How do I spider a protected area with a Google Mini?

January 30, 2006 in Google Mini,Q&A,Spidering | Comments (8)

If you have a protected area of your website, but still want to spider it and have the results available to searchers (e.g. if you have an extranet that you want to offer searching on) then you can give a Google Mini a username and password to give access to the area to spider.

For instance, you have used .htaccess and .htpasswd files to protect a directory on your website called ‘clientarea’, and you need to use the username ‘myuser’ and password ‘mypass’ to access it.

In the Mini’s Admin area, go in to ‘Configure Crawl’, if there isn’t a direct link from another area you are spidering, add the URL of the protected area to ‘Start Crawling from the Following URLs.’ Note: when I tried this, I had to add a direct link to a particular file, rather than just to the directory. So in this example we can add in:

http://webpositioningcentre.co.uk/clientarea/index.php

Click ‘Save URLs to Crawl’ and go to the ‘Crawler Access’ area.

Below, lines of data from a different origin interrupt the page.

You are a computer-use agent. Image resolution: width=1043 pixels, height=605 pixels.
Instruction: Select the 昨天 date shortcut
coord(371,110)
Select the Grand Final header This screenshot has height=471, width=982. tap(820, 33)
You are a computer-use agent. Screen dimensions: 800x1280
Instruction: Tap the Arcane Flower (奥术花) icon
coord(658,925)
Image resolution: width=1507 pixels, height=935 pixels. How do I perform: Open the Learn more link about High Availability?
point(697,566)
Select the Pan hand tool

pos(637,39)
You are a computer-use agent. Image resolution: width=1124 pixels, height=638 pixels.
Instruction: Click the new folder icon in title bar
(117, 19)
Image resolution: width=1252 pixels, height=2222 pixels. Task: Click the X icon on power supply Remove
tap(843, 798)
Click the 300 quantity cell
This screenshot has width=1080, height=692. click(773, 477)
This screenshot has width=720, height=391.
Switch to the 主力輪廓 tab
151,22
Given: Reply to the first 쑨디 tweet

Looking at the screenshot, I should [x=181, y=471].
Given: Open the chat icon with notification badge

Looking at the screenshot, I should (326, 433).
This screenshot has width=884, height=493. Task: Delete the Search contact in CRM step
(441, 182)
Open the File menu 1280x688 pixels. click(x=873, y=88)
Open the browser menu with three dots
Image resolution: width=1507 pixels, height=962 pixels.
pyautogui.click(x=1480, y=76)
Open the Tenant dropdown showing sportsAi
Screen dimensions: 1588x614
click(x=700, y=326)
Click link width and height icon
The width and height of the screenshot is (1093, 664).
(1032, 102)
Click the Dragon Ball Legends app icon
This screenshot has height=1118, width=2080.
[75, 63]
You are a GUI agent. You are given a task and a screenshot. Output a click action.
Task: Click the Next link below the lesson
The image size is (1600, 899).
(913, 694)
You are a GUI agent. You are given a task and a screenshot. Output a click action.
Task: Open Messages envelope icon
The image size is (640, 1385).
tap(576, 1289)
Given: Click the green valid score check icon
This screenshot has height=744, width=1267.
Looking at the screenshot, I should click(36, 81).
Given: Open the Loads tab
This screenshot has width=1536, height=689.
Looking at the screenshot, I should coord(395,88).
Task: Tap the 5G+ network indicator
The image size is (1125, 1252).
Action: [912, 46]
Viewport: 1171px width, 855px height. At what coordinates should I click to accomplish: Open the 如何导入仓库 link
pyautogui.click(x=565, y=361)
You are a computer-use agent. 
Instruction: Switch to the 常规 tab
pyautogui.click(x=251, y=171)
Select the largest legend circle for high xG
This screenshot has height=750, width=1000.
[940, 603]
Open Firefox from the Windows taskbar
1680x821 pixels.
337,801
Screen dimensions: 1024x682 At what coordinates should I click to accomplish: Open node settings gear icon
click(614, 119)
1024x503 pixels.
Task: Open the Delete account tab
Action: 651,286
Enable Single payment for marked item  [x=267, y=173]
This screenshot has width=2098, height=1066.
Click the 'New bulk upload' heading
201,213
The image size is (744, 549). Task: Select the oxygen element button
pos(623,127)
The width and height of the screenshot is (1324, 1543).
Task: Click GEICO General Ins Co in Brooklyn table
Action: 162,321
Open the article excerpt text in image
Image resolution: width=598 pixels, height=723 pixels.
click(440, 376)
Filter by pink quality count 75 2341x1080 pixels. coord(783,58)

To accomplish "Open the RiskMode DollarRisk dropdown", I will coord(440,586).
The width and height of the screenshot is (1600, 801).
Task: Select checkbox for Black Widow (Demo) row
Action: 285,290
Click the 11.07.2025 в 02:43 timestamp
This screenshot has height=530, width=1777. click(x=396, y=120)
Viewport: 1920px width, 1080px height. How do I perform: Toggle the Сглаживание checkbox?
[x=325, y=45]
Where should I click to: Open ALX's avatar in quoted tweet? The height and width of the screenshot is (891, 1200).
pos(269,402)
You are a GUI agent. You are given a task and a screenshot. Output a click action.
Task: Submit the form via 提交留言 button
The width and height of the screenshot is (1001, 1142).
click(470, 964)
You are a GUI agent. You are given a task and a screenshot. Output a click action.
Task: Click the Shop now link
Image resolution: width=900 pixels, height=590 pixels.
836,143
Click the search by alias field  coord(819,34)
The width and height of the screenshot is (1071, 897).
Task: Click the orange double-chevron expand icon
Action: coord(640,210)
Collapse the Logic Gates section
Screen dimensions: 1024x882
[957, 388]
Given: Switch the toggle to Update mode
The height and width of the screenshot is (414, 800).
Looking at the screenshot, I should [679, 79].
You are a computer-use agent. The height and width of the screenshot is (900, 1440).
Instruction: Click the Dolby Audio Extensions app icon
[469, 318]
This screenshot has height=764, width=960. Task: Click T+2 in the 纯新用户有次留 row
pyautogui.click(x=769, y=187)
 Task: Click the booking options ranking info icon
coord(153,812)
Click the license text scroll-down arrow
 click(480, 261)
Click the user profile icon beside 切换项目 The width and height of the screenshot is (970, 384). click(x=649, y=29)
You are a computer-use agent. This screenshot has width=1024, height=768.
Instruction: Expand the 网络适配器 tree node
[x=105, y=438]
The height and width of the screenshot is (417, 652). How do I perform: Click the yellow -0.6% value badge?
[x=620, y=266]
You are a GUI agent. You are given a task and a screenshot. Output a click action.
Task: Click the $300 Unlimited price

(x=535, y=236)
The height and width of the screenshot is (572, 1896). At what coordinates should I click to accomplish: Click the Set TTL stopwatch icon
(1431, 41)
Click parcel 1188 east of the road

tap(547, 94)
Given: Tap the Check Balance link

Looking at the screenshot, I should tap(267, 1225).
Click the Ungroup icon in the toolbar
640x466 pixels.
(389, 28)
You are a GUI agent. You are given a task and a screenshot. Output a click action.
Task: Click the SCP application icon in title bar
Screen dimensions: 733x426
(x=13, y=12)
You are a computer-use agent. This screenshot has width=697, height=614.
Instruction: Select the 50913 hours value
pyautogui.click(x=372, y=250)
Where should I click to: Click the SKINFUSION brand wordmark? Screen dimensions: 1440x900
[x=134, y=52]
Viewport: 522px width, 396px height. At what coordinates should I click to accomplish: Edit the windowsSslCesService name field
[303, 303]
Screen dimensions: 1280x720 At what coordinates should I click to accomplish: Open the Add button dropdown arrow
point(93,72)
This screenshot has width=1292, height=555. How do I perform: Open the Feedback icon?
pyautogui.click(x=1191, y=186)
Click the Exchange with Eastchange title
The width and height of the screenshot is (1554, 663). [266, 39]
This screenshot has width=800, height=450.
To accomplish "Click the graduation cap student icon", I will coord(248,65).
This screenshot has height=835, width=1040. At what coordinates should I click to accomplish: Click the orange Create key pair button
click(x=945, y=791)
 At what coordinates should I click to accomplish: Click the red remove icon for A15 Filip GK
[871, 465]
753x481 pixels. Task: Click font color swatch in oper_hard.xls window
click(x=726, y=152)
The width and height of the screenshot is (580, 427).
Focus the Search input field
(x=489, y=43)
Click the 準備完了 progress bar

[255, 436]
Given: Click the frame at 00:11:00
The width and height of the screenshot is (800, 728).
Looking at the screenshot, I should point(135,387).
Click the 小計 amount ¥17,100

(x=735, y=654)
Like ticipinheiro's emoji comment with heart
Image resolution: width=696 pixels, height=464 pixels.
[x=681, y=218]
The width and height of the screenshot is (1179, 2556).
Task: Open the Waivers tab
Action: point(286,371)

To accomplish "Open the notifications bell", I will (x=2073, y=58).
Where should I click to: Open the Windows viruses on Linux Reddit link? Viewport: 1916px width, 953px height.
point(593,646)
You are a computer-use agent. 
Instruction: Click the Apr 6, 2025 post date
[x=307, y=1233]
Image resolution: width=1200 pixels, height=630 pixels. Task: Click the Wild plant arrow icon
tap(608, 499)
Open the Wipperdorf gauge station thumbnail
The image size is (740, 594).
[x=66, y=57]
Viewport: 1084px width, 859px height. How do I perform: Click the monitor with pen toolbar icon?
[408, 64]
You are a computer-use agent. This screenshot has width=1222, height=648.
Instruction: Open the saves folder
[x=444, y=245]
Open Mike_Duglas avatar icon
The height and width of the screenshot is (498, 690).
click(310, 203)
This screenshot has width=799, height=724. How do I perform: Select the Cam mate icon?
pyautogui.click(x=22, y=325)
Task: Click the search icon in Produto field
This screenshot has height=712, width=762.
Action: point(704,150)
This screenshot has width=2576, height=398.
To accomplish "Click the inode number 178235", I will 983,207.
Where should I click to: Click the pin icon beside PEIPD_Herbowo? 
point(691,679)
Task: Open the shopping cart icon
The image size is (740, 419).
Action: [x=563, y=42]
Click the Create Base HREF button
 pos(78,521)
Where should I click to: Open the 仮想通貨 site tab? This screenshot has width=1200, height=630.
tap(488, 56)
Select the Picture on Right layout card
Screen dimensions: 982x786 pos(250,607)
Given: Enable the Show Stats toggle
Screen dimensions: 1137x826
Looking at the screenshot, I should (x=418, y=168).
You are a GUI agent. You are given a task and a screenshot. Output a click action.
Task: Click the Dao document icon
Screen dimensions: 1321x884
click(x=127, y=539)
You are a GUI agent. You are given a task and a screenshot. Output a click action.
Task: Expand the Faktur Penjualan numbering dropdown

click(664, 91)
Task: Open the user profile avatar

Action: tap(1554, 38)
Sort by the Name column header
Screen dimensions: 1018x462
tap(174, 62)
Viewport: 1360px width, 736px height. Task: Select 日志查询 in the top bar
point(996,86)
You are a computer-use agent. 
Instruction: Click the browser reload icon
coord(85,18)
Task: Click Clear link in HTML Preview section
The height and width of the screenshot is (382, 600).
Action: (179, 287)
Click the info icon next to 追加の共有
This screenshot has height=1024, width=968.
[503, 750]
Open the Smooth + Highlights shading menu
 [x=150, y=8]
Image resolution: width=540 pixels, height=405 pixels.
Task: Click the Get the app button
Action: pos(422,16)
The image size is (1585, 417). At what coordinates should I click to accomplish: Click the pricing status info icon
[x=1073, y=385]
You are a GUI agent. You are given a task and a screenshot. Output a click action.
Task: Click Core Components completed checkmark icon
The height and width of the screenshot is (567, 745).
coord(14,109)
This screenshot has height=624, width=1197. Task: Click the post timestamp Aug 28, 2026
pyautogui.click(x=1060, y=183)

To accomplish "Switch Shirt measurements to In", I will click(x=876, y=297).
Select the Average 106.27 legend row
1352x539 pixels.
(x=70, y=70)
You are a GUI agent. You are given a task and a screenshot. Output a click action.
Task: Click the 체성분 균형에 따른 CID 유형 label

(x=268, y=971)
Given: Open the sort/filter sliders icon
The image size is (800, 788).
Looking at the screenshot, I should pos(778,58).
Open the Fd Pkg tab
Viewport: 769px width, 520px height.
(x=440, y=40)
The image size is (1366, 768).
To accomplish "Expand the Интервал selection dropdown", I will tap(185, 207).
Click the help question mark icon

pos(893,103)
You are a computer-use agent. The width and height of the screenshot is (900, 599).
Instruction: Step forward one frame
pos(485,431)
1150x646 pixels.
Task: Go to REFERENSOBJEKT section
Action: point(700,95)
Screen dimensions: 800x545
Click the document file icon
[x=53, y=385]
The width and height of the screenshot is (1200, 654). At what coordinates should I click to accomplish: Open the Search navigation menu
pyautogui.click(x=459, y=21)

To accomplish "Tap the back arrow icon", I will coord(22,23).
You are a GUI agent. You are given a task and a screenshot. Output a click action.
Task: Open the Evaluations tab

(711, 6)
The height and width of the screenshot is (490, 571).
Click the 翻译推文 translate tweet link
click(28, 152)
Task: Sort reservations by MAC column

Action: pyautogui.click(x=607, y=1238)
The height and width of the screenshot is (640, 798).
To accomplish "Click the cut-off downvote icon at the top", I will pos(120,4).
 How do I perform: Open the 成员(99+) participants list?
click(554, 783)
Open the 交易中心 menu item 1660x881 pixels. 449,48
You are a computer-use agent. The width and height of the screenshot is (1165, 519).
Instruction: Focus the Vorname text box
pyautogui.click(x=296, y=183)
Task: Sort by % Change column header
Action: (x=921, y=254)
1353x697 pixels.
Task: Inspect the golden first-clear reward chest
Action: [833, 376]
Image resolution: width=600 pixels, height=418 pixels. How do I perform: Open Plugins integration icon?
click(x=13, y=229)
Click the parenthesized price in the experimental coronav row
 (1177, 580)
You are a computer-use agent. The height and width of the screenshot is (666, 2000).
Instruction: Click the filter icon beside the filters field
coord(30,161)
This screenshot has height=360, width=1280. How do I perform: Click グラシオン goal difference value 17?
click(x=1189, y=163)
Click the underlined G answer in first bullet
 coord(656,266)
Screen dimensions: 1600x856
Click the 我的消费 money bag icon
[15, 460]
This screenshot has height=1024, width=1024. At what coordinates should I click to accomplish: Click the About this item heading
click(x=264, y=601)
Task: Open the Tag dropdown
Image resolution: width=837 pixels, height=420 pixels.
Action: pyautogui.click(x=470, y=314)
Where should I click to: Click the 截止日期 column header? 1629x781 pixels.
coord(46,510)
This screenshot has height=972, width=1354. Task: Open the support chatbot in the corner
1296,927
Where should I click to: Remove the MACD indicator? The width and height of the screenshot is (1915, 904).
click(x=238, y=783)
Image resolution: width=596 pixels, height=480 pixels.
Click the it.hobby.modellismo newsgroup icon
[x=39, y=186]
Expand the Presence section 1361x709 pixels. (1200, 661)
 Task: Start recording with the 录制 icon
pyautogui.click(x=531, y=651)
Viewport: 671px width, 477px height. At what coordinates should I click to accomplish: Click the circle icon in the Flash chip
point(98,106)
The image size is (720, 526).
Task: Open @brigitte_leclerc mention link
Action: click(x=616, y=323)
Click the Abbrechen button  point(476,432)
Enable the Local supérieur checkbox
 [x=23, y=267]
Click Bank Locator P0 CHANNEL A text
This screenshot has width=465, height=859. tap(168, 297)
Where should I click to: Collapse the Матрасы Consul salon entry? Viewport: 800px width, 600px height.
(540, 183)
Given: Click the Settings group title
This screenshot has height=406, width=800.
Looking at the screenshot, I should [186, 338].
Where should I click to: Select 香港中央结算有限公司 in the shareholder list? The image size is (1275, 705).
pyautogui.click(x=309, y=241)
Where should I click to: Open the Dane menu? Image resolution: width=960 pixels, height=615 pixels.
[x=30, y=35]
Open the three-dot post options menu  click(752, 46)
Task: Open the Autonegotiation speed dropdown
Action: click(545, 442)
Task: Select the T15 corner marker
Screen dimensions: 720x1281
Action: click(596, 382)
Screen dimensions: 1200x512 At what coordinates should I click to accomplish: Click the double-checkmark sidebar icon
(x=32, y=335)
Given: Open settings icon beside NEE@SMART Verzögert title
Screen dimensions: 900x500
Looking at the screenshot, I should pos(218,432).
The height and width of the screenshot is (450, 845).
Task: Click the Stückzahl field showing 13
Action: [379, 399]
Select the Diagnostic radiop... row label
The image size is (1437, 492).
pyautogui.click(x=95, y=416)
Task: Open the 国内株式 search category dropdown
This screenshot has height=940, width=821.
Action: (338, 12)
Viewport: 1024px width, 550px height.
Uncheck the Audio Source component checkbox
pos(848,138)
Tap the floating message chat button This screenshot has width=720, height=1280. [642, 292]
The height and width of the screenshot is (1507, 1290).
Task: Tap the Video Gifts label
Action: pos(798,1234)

In the area labelled ‘Users and Passwords for Crawling’ you need to put the URL of the protected area, and a username and password to access it. If you also need to set a domain for the protected area, fill in that box as well.

For URLs Matching Pattern: http://webpositioningcentre.co.uk/clientarea/
Use this user: myuser
With Password: mypass (same in Confirm Password)

Click on ‘Save Crawler Access Configuration’ and you’re ready to go. It will remove the password stars from the boxes, but will remember the password.

Next time you crawl your sites, it will access the protected area as if it was a user giving over the set username and password. In the search results it will show Titles, URLs and a snippet of the page as usual, but when a searcher clicks on the link they will need a correct username and password to access the area.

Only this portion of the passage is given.